Sonra, imanın bir nuru olan muhabbeti sana vermekle, sonu olmayan bir nimet ve saadet ve lezzet sofrası sana ihsan etmiştir.
Yani, insan maddi vücudu (cismâniyeti) itibarıyla küçük, zayıf, âciz, hor, kayıt altında, sınırlanmış bir parçasın. Onun ihsanıyla, az bir parçadan, kapsamlı bir bütün varlıklarla ilgisi olan bir kapsamlılığa (nurlu bir bütün) hükmüne geçtin.
Zira hayatı sana vermekte, küçüklükten bir nevi büyüklüğe;
ve insaniyeti vermekle hakikî büyüklüğe;
ve İslâmiyeti vermekle yüce ve nurlu bir büyüklüğe;
ve marifet (Allah’ı bilme ve tanıma) ve muhabbeti vermekle her şeyi içine alan, kuşatan bir nura seni çıkarmış.
İşte, ey nefis, sen bu ücreti almışsın. Kulluk gibi lezzetli, nimetli, rahatlı, hafif bir hizmetle yükümlüsün. Halbuki buna da tembellik ediyorsun.

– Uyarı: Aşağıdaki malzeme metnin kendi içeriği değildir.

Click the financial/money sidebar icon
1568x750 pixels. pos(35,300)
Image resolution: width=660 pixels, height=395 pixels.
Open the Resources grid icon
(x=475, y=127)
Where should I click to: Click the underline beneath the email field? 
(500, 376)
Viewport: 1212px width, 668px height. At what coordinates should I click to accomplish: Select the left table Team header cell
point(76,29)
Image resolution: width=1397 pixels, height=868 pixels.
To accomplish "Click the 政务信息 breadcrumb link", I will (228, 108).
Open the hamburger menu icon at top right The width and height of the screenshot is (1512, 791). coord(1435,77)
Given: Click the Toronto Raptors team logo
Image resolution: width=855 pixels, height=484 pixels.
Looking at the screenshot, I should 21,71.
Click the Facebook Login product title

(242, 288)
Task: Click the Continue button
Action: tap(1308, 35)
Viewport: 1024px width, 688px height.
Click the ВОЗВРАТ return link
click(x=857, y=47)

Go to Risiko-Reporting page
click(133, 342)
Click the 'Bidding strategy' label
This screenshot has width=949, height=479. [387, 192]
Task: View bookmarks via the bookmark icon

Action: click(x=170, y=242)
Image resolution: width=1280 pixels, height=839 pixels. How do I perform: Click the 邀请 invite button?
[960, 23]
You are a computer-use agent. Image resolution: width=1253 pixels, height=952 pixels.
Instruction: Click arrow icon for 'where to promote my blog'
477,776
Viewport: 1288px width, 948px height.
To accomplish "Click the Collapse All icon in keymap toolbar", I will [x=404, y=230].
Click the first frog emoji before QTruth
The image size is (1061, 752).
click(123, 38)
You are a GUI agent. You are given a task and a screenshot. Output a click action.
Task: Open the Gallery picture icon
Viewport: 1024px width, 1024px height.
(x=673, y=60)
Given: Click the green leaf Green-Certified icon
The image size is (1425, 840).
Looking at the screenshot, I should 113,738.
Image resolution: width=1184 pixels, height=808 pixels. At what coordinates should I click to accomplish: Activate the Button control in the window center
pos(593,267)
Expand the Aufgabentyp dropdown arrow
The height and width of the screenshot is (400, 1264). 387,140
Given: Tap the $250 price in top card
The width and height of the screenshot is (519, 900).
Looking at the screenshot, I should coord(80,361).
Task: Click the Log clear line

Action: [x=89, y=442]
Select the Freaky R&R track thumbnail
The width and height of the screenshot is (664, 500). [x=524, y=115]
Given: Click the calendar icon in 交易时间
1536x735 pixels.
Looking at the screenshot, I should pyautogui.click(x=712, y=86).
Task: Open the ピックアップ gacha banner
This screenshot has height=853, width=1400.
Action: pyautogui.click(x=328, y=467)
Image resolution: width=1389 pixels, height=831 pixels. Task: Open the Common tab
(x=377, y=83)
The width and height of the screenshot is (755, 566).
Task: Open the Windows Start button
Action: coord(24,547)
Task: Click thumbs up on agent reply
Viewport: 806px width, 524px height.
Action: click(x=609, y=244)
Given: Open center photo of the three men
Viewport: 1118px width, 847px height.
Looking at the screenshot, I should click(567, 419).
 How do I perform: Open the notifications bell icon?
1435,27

Eğer yarım yamalak yapsan da, güya eski ücretleri kâfi gelmiyormuş gibi, çok büyük şeyleri zorbaca istiyorsun.
Ve hem "Niçin duam kabul olmadı?" diye nazlanıyorsun.
Evet, senin hakkın naz değil, niyazdır, duadır, yalvarmadır. Cenâb-ı Hak, Cenneti ve sonsuz saadeti, cömertlik ve ikramın ta kendisi olarak ihsan eder. Sen daima rahmet ve cömertliğine sığın, Ona güven ve şu Kur’an fermanını, emrini dinle:
"Onlara söyle ki: Allah'ın lütfuyla ve rahmetiyle-ancak bununla ferahlansınlar. Bu, onların dünyada toplayıp durduklarından daha hayırlıdır." Yûnus Sûresi, 10:58.